Farklı şehirlerden İstanbul'a gelen pek çok insan kendilerini İstiklal caddesine attıklarında, bu meşhur caddenin hemen arka sırasında başka bir dünya olduğu gerçeğini farkedemez. Hemen köşeden dönüp biraz ilerleyince sokaklara taşmış masalarıyla adeta bir çok alt kafeden oluşmuş dev bir sokak kafesi bulunur, Pera'nın arka sokaklarında.
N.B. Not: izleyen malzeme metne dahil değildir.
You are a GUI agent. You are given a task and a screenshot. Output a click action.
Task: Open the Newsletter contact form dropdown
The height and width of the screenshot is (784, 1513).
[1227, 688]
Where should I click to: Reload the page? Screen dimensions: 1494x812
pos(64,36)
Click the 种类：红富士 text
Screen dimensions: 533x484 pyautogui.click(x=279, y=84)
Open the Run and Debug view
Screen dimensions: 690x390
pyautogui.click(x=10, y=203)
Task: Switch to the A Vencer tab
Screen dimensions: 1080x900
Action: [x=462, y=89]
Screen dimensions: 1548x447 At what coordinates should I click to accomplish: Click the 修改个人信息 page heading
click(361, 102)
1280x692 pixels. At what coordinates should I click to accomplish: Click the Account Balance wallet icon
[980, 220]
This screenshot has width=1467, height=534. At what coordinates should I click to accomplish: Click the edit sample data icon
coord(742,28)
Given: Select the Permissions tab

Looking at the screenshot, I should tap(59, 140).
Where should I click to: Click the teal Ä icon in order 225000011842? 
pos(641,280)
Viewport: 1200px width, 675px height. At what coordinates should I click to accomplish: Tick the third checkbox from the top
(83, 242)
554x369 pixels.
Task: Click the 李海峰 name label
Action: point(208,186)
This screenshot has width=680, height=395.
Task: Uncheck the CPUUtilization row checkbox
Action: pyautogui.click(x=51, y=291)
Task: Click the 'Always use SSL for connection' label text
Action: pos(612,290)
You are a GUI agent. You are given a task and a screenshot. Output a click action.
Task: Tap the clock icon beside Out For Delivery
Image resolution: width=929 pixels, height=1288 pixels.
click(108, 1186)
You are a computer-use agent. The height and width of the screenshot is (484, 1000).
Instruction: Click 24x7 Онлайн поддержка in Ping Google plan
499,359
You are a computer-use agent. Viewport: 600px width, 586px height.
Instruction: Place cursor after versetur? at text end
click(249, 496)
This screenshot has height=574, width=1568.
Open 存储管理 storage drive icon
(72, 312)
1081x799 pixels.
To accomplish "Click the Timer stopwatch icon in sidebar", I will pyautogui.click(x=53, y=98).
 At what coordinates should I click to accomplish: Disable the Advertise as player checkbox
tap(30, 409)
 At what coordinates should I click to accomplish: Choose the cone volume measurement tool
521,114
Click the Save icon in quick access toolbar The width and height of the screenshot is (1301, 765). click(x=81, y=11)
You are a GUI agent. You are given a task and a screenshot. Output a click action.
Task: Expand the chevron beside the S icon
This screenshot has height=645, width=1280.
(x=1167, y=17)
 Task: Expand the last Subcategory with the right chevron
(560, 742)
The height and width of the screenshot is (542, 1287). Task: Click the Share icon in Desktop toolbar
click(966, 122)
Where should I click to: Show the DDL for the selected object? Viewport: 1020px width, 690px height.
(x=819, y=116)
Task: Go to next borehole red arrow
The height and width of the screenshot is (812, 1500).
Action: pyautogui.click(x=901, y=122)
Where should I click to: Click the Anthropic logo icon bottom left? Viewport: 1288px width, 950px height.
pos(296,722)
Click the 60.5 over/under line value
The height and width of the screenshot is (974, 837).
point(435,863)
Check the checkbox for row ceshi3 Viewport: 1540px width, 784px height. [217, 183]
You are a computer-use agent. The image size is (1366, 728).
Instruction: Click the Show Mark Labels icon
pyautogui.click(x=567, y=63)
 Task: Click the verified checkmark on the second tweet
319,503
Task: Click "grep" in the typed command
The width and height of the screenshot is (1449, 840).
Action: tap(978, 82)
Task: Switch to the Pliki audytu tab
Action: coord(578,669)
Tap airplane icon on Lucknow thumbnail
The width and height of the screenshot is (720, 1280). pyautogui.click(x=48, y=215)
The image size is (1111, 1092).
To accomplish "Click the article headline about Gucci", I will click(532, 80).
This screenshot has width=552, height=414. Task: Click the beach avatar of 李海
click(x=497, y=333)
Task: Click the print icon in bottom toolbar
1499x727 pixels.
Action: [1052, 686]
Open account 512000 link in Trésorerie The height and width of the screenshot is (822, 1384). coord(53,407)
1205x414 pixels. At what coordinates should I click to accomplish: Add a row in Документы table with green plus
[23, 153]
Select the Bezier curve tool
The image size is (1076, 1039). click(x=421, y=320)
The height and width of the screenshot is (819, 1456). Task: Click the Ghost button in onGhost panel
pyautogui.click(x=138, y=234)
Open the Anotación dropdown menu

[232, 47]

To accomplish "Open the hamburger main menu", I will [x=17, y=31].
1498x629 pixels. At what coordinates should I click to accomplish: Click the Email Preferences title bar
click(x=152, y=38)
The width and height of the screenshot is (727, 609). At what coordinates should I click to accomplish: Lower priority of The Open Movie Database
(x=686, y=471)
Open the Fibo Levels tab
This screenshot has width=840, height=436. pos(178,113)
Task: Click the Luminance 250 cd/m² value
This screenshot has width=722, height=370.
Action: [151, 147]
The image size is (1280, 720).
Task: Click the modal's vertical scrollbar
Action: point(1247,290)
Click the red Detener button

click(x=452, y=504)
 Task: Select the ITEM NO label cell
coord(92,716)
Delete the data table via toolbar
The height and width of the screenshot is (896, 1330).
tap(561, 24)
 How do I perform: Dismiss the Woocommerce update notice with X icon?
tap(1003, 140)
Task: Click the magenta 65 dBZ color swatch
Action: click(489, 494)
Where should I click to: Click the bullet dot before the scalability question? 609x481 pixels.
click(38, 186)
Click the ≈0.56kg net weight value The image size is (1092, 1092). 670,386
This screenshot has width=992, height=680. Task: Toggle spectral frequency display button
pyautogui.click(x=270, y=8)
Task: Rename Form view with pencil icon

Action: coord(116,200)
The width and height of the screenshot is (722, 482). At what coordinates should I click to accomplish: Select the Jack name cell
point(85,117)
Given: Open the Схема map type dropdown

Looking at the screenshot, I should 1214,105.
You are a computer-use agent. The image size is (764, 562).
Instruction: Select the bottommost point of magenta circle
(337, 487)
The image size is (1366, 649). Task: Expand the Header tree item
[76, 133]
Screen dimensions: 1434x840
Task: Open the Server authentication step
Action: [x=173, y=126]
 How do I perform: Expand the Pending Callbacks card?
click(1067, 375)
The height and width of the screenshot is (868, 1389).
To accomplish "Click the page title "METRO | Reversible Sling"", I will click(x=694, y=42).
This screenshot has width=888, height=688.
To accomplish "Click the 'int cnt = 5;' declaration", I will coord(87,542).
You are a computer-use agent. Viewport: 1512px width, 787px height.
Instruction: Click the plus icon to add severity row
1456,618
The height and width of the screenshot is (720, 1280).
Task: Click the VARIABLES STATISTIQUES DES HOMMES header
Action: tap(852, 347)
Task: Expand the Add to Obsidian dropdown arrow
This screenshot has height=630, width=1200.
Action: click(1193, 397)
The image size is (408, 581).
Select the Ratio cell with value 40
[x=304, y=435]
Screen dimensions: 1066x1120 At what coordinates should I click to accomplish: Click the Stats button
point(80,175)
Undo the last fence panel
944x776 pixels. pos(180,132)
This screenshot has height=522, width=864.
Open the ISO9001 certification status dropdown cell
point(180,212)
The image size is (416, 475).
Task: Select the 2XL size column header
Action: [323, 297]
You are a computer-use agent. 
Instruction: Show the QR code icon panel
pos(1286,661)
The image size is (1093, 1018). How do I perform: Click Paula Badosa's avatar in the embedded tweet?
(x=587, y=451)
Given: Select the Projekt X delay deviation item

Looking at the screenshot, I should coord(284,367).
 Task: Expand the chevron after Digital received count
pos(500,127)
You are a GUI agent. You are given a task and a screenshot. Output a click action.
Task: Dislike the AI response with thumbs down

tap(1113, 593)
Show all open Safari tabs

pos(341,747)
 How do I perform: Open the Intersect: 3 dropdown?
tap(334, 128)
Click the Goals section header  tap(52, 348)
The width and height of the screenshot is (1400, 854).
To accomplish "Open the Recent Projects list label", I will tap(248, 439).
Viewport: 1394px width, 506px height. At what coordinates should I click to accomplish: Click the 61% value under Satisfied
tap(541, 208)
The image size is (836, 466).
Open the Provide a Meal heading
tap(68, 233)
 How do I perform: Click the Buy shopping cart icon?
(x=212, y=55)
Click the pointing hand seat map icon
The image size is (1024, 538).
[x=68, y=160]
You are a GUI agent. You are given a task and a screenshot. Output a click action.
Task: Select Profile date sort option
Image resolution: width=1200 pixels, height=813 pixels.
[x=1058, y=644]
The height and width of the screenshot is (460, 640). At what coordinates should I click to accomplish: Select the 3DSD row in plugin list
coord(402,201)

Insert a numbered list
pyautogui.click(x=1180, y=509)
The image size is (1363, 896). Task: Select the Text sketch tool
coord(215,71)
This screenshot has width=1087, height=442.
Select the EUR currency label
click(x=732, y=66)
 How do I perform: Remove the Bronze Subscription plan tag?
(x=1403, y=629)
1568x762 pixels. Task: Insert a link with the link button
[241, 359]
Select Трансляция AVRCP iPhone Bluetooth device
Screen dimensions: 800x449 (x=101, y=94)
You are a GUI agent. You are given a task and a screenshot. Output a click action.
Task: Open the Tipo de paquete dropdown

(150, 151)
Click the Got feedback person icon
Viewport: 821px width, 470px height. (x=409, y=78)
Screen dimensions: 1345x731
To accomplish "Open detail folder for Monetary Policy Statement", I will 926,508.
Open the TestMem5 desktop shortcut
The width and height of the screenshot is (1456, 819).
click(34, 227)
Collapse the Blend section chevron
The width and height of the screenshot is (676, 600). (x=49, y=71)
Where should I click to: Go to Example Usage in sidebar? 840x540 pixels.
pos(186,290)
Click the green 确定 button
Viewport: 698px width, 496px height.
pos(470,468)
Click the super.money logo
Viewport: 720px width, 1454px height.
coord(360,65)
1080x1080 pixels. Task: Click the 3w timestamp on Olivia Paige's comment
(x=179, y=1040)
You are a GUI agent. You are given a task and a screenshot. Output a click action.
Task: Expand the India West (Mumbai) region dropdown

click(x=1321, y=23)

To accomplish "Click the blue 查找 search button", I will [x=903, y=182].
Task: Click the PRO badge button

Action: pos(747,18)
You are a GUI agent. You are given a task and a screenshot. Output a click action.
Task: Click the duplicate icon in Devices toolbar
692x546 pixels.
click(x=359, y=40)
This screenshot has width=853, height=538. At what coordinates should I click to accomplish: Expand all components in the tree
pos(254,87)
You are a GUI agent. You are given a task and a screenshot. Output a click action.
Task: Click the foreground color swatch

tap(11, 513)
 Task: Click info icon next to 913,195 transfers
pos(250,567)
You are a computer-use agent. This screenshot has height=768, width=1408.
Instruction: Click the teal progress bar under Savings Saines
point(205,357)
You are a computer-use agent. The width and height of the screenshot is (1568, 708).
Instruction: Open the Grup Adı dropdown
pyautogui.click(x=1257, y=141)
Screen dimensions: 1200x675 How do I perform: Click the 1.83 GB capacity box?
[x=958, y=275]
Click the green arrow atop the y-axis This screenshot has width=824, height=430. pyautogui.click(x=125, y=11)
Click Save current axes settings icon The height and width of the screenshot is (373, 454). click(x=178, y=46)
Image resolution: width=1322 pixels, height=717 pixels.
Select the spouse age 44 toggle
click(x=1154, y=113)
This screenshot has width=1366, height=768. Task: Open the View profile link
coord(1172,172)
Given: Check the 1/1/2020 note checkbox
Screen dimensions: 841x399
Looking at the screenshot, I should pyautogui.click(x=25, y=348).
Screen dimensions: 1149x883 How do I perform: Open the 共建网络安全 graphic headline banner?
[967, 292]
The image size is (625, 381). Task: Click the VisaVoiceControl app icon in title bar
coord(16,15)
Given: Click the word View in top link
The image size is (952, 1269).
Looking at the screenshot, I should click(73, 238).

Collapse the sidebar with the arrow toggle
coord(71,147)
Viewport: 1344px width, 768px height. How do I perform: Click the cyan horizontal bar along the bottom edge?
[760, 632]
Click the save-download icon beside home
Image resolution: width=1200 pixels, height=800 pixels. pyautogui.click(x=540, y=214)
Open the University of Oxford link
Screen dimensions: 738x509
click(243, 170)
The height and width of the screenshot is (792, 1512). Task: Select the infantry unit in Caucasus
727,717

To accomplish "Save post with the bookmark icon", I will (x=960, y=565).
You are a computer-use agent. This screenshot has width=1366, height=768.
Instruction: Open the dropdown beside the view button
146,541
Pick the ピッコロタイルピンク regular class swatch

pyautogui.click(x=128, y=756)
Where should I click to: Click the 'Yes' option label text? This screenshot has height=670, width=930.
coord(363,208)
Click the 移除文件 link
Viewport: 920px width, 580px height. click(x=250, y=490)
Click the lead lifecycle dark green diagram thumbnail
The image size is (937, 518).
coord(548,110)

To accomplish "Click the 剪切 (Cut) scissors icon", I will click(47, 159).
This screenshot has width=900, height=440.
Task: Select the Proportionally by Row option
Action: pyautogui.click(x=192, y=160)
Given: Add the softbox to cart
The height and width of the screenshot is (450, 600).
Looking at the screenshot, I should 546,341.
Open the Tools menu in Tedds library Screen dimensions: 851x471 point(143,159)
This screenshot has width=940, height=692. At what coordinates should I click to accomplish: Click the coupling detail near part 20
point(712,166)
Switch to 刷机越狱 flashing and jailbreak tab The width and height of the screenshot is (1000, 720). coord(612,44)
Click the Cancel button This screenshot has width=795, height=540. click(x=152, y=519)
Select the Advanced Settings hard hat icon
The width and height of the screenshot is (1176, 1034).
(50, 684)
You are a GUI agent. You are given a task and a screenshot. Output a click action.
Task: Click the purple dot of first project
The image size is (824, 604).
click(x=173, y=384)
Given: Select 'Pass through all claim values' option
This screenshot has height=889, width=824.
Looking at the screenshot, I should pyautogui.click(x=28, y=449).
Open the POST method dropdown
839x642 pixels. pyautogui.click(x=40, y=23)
Kahkahalar, İstanbul'un o eski binaları boyunca göğe uzanır ve oradan karışır hayata. 1930lardan beri süregelmektedir aslında Asmalımescit'in sabahlara değin süren sefaları, Fikret Âdil'in kendi evinde geçen Asmalımescit hikâyelerini kaleme aldığı -Asmalımescit 74- isimli kitabında da bu olaylara adeta tarihin kapısını aralamışçasına şahit oluruz. İşinden gücünden çıkan bir çok İstanbul'lu akşam Asmalımescit'e uğrayıp birşeyler içmeden geçmez çoğu zaman evine, gün boyu kapalı odalar arkasında zamanı geçenlerin hayata göz kırpmasıdır belki de bu ve orada sosyalleşir bir çok genç ve nice dostlukların temeli atılır, daha önce atılmış olanlar ise bina edilir -di.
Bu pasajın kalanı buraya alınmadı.